## Start

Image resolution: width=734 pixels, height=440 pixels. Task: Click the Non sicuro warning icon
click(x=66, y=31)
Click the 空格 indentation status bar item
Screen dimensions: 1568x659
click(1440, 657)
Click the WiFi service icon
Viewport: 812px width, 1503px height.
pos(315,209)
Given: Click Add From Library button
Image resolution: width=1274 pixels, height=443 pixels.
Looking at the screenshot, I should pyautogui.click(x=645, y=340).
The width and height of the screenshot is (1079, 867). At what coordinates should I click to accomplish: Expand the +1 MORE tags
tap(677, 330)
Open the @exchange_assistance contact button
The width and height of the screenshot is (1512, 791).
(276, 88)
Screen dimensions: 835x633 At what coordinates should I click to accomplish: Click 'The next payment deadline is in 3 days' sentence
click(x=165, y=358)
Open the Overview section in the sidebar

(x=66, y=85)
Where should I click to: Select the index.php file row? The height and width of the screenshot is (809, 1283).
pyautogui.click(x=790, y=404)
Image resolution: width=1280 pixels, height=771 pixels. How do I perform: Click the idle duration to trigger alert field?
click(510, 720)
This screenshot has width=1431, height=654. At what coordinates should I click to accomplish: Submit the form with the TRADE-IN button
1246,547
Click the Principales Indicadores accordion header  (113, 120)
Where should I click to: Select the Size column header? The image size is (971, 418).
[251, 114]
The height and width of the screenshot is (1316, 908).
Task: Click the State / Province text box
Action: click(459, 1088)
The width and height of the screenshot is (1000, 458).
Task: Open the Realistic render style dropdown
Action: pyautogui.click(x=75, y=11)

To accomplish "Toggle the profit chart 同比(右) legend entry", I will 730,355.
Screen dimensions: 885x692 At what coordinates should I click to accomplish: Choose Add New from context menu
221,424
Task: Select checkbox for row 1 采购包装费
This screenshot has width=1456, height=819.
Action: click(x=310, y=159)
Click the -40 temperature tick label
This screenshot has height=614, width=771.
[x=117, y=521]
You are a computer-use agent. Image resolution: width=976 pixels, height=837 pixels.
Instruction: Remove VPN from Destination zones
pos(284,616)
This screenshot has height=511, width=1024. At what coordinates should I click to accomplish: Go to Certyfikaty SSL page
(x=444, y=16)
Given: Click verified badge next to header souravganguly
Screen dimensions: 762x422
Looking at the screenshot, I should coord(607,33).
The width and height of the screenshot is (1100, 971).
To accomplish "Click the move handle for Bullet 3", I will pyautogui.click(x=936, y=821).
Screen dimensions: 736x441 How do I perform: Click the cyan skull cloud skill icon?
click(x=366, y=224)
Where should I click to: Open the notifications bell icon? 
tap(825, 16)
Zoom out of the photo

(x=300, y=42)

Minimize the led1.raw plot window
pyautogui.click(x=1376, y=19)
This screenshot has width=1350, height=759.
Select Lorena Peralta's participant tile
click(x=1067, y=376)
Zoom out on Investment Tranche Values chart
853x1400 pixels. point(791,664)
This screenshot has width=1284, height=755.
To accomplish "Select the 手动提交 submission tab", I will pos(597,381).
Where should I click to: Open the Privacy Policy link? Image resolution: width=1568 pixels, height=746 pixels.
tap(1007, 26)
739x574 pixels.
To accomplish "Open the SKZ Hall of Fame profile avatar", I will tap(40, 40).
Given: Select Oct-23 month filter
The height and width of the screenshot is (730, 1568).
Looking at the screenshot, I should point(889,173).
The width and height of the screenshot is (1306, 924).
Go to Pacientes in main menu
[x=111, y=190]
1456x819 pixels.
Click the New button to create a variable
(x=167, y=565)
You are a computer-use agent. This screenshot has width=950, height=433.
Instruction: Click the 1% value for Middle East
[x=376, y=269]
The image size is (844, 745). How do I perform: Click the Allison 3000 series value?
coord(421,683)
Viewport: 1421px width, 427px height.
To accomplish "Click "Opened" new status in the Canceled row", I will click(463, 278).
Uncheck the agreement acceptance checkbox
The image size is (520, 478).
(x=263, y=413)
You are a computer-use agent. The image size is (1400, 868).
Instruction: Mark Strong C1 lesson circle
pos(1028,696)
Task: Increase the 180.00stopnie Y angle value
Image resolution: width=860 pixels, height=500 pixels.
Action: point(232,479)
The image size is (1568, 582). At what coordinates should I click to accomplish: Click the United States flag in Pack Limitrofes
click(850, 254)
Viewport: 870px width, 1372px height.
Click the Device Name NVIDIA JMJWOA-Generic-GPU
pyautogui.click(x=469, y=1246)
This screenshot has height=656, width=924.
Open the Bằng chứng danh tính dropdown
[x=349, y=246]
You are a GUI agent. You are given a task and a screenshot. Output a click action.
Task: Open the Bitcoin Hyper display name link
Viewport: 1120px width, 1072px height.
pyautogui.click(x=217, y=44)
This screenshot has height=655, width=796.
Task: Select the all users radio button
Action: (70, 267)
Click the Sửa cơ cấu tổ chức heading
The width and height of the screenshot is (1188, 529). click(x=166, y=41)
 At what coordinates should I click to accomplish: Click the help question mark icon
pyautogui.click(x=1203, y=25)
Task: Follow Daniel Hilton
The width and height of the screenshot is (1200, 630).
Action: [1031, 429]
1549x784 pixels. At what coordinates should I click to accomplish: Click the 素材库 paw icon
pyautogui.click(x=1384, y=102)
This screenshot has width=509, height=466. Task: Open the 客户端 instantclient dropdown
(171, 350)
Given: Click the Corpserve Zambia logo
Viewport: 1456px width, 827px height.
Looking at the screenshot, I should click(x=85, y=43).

## End

Problem description -
Reproduce the entries verbatim from their first line up to and including the line containing "pos(284,616)".

Task solution -
Image resolution: width=734 pixels, height=440 pixels. Task: Click the Non sicuro warning icon
click(x=66, y=31)
Click the 空格 indentation status bar item
Screen dimensions: 1568x659
click(1440, 657)
Click the WiFi service icon
Viewport: 812px width, 1503px height.
pos(315,209)
Given: Click Add From Library button
Image resolution: width=1274 pixels, height=443 pixels.
Looking at the screenshot, I should pyautogui.click(x=645, y=340).
The width and height of the screenshot is (1079, 867). At what coordinates should I click to accomplish: Expand the +1 MORE tags
tap(677, 330)
Open the @exchange_assistance contact button
The width and height of the screenshot is (1512, 791).
(276, 88)
Screen dimensions: 835x633 At what coordinates should I click to accomplish: Click 'The next payment deadline is in 3 days' sentence
click(x=165, y=358)
Open the Overview section in the sidebar

(x=66, y=85)
Where should I click to: Select the index.php file row? The height and width of the screenshot is (809, 1283).
pyautogui.click(x=790, y=404)
Image resolution: width=1280 pixels, height=771 pixels. How do I perform: Click the idle duration to trigger alert field?
click(510, 720)
This screenshot has width=1431, height=654. At what coordinates should I click to accomplish: Submit the form with the TRADE-IN button
1246,547
Click the Principales Indicadores accordion header  (113, 120)
Where should I click to: Select the Size column header? The image size is (971, 418).
[251, 114]
The height and width of the screenshot is (1316, 908).
Task: Click the State / Province text box
Action: click(459, 1088)
The width and height of the screenshot is (1000, 458).
Task: Open the Realistic render style dropdown
Action: pyautogui.click(x=75, y=11)

To accomplish "Toggle the profit chart 同比(右) legend entry", I will 730,355.
Screen dimensions: 885x692 At what coordinates should I click to accomplish: Choose Add New from context menu
221,424
Task: Select checkbox for row 1 采购包装费
This screenshot has width=1456, height=819.
Action: click(x=310, y=159)
Click the -40 temperature tick label
This screenshot has height=614, width=771.
[x=117, y=521]
You are a computer-use agent. Image resolution: width=976 pixels, height=837 pixels.
Instruction: Remove VPN from Destination zones
pos(284,616)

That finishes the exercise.